Apartment Living and Home Security – Simple Steps For Safety

There are so many advantages to apartment living. For one, homeowners have to be their own supers–if there’s a leaky faucet, a problem with the electricity, or a broken dishwasher, no one is going to fix them except for yourself! But in an apartment building, you get the advantage of renting (or owning) a space, not a structure. It’s a great choice for young professionals, and in many urban areas, it’s the ONLY choice for just about everyone. The safety of a secure-looking building is also a major asset for those living alone, as you’re often fortunate enough to have a doorman or at the least, other people coming and going from the building who you recognize so you’re not arriving home late to a dark and empty house.

But for all of the security and help that apartment-living provides, there are a lot of important things that apartment-dwellers still need to look out for. First, don’t ever let the fact that you’re inside of a secure apartment building allow you to completely drop your guard. Especially if it’s a large building, you are not going to be familiar with all of the people in the building. While it’s very neighborly for you to hold the door open for a trusted neighbor you know well and are familiar with, it’s completely another thing to just let anyone standing on the stoop in who happens to be fumbling with keys. Be smart. The best criminals know how to prey on human kindness, so don’t assume that someone looking to break into your apartment building is going to immediately look suspicious. They might be counting on the fact that you can’t remember all the faces of your neighbors. Home security starts with you at the door to the building, keeping an eye out and only helping neighbors with the door who you know and can verify. If you happen to have a car with an alarm, keep those keys in your hand while you’re walking up to the building. If someone happens to make a move to grab you, it’s very easy to activate your car alarm. The burglar might even mistake it for a home alarm and run away, fearing the police are about to be called.

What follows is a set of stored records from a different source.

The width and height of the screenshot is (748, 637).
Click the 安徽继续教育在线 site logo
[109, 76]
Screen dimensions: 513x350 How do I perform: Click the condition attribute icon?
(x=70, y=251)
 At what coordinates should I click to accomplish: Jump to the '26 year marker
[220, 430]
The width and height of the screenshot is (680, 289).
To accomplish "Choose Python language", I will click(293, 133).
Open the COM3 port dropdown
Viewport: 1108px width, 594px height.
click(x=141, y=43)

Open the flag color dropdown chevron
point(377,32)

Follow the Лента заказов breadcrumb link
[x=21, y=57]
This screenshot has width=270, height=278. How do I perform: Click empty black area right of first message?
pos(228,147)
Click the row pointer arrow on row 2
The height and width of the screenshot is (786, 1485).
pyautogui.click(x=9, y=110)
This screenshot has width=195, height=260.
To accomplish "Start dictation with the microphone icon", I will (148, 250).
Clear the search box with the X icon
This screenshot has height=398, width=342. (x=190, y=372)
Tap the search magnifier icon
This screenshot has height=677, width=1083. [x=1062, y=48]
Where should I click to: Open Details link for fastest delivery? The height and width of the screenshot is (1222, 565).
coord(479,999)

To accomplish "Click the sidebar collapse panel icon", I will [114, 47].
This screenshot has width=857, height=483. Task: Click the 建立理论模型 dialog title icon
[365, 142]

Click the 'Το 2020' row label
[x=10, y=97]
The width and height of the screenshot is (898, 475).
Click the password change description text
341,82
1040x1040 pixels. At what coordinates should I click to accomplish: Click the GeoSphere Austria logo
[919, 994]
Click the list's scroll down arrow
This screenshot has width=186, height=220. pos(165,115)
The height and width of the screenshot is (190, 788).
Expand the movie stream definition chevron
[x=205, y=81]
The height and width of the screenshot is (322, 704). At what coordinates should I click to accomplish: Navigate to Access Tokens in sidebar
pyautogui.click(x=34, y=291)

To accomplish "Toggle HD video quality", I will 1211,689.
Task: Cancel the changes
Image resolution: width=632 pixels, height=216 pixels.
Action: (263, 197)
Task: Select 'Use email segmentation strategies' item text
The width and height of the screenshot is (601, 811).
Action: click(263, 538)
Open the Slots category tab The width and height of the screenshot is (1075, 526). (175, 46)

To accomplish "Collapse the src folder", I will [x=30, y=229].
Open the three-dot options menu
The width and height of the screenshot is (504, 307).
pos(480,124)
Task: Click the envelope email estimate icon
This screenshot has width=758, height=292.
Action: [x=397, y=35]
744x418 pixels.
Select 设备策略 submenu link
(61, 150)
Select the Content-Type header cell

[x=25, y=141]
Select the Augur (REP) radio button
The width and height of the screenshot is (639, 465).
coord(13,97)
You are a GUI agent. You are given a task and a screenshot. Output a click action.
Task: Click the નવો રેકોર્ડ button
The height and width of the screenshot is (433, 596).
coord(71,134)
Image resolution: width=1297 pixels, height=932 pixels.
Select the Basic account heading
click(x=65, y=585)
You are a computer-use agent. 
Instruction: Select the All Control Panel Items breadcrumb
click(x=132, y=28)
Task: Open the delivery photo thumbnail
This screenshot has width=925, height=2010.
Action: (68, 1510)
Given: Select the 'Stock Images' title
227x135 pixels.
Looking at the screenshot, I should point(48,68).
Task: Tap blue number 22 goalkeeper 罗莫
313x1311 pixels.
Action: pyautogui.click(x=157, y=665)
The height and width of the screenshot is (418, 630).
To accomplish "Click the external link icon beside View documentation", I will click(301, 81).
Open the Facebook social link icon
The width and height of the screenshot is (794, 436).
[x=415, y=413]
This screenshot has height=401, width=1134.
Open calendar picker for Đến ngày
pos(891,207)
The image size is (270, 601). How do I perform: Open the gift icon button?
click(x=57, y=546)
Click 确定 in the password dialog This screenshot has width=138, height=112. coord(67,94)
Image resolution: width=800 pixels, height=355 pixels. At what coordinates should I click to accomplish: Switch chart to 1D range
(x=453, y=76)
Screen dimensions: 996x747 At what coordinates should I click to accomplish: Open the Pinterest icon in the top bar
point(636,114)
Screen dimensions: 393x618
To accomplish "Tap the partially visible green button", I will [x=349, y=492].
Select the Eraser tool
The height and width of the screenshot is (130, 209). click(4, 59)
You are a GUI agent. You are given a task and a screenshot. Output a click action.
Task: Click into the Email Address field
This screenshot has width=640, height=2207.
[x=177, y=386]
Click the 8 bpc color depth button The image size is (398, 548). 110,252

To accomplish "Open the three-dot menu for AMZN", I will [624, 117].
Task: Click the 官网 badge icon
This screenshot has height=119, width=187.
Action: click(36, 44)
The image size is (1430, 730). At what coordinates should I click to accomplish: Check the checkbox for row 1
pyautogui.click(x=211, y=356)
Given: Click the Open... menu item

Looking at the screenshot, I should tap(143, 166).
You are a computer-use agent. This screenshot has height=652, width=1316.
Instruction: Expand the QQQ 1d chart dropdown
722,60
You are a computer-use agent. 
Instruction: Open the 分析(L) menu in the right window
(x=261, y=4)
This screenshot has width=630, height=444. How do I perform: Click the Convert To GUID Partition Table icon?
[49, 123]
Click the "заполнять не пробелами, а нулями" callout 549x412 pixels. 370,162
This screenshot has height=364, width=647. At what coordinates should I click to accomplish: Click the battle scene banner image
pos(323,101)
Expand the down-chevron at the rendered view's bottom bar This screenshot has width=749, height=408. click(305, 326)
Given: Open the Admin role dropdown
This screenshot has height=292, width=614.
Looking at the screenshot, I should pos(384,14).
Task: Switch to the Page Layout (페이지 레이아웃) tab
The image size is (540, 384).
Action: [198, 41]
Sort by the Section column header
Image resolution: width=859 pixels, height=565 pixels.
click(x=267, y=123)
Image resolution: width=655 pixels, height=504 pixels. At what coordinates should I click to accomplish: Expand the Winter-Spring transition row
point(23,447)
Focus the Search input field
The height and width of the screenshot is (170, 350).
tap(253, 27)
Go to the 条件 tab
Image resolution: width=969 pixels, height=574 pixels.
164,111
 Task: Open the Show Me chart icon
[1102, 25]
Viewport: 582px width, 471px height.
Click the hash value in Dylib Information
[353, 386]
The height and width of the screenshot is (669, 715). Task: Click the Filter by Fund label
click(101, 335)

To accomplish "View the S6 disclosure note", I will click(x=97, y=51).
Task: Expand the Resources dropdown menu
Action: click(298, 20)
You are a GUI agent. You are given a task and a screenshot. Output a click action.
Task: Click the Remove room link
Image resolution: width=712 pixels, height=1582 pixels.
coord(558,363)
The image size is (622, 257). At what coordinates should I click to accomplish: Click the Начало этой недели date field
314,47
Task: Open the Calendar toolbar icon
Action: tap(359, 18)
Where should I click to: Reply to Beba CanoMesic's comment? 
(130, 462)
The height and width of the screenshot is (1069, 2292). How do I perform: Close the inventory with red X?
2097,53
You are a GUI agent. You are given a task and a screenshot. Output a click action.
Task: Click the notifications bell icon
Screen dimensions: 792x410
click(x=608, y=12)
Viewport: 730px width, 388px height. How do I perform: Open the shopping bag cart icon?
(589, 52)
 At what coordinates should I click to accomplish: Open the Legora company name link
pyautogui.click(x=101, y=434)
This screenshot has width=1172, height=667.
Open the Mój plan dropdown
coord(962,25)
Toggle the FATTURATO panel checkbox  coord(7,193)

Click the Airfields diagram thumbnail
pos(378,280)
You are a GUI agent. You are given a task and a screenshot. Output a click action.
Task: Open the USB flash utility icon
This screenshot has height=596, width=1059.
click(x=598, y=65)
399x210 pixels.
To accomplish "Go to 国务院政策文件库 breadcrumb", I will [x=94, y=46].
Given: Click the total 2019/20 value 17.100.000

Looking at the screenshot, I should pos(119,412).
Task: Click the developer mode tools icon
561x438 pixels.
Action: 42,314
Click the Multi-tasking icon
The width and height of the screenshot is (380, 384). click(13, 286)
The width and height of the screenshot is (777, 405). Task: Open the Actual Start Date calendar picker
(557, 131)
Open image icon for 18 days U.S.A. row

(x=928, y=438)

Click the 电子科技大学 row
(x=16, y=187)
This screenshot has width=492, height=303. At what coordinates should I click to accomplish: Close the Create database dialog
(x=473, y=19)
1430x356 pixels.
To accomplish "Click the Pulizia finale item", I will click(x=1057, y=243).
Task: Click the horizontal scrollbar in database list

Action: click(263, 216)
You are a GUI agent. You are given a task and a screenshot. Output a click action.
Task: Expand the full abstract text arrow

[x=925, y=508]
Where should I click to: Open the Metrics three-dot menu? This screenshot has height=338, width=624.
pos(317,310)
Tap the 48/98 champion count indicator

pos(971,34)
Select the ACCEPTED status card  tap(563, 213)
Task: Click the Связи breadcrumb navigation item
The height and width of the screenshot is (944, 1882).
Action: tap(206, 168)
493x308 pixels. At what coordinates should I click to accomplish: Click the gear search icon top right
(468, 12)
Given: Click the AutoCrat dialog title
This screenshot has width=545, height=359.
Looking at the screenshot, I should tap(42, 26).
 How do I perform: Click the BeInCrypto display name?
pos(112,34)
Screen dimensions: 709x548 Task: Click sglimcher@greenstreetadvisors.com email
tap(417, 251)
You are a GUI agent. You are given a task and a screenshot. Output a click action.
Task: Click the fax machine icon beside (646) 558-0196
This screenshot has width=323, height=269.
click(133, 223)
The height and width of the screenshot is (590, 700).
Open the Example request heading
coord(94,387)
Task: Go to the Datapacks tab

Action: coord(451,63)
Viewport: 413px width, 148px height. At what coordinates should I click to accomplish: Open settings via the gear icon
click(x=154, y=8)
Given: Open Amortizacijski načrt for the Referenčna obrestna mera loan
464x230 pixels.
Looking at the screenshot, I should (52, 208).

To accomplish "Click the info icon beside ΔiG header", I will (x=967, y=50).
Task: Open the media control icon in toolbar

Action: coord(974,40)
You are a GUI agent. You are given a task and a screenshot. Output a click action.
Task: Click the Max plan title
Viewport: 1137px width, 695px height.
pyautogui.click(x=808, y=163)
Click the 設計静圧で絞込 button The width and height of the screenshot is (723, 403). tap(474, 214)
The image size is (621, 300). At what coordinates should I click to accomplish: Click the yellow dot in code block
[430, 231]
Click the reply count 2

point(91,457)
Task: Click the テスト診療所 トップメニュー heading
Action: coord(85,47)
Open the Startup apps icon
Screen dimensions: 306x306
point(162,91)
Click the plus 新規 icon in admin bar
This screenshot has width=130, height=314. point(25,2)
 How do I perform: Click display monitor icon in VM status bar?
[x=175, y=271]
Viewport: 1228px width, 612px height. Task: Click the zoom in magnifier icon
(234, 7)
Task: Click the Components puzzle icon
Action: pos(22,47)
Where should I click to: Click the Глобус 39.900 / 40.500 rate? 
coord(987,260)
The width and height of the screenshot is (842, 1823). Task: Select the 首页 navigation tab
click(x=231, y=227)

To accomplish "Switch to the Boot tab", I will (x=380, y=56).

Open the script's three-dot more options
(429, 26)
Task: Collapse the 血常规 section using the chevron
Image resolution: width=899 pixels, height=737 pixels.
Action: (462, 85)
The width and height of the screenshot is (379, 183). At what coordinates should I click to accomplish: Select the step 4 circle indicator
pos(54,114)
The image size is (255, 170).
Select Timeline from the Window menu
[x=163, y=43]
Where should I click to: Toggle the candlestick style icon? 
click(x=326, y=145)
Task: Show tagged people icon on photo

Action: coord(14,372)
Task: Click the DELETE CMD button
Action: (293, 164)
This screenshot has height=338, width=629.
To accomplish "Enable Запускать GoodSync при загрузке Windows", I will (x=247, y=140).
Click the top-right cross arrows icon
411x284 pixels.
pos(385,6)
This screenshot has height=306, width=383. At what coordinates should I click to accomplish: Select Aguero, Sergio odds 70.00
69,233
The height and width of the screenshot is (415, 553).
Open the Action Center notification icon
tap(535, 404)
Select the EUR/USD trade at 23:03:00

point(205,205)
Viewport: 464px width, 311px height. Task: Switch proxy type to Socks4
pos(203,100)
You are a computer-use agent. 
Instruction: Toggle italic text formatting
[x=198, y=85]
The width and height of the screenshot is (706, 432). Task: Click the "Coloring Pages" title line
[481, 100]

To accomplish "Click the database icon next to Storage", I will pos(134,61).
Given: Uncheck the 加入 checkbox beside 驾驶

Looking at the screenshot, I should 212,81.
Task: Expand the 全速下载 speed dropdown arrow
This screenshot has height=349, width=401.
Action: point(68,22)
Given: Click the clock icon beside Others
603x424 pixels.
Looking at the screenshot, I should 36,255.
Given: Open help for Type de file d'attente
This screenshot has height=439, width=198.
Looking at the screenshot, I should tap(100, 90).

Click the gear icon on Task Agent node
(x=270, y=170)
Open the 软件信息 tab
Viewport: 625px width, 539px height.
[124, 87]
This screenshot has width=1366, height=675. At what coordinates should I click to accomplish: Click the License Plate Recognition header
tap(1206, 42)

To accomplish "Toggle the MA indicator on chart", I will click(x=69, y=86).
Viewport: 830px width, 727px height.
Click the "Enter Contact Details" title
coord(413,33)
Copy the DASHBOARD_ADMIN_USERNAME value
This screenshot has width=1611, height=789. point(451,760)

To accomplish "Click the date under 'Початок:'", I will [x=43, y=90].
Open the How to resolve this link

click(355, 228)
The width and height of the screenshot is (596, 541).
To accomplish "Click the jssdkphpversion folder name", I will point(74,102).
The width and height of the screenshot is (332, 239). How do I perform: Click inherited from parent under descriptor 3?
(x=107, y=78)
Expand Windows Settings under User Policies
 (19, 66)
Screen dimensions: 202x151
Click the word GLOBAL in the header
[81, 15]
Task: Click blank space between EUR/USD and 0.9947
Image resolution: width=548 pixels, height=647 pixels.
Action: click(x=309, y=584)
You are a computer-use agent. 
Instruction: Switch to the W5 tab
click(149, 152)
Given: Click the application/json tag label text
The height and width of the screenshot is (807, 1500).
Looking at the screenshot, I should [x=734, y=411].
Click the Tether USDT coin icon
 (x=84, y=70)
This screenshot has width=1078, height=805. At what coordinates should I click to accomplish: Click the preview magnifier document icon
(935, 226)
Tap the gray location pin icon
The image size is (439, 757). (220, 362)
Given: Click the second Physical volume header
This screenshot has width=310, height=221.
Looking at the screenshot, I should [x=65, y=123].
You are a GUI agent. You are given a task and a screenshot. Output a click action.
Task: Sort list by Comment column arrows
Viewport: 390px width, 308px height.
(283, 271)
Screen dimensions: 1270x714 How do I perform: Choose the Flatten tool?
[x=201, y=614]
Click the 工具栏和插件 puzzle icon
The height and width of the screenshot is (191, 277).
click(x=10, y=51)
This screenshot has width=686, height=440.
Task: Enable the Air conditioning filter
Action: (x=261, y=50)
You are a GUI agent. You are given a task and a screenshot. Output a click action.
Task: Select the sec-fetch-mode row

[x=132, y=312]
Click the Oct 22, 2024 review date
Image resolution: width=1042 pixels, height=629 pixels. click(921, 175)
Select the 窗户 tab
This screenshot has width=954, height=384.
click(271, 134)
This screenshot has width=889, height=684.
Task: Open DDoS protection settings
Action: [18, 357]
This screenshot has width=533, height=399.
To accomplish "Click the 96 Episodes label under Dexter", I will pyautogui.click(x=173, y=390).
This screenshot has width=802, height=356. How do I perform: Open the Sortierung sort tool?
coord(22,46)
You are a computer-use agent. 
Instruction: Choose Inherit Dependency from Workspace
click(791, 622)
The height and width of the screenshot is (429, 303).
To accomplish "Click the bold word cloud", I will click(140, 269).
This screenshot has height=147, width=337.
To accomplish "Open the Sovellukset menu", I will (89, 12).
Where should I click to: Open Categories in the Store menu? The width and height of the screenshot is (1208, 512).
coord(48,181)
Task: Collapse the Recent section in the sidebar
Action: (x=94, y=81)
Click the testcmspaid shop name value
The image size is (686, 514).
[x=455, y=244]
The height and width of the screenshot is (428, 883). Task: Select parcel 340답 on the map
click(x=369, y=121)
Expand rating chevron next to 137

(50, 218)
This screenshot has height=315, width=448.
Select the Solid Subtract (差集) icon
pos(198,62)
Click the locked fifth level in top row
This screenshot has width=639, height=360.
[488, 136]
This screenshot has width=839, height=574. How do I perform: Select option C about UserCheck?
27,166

Likewise, there are certain spaces in your building where you should be more on-guard. Don’t be talking on your cell phone while juggling a bag of groceries the minute you’re in the door. You wouldn’t be doing that out in the middle of the street by yourself, would you? It’s important to not look distracted and vulnerable in the common areas of your building, just as it is important to not be rifling through your purse or distractedly chatting away loudly on your iPhone out in the street. It’s no exaggeration that a little bit of street smarts can go a long way to your safety. Once inside the building, save all of the multi-tasking until you’re safely in your own apartment. One of the biggest mistakes that apartment-dwellers make is setting down all of their valuables on the floor and turning their back to them while they pick up their mail if there’s a mail room in the building. Crooks are waiting for moments like that to rob you, so be aware of all your belongings when in the common areas of your building.

It’s also very important, if your building has a laundry room, to be very cautious at the hours you decide to utilize the services. In a smaller building or converted triple-decker where you know all of the tenants, it’s one thing to decide to do laundry by yourself at two in the morning. In a large apartment building, especially in an urban area or when the laundry room is close to a door that could easily be broken into, it’s quite another. Laundry machines are also extremely loud and cell phones often don’t work in basements, so don’t put yourself in what is usually a safe position, but with a couple of variables changed could turn into something very dangerous. It’s also important to talk to your building manager or superintendent to make sure that the doors are securely shut from the alleys. The home security of the entire building doesn’t just depend on that main entrance–it also directly relates to the other ground-level doors and windows that criminals are known for using for entry.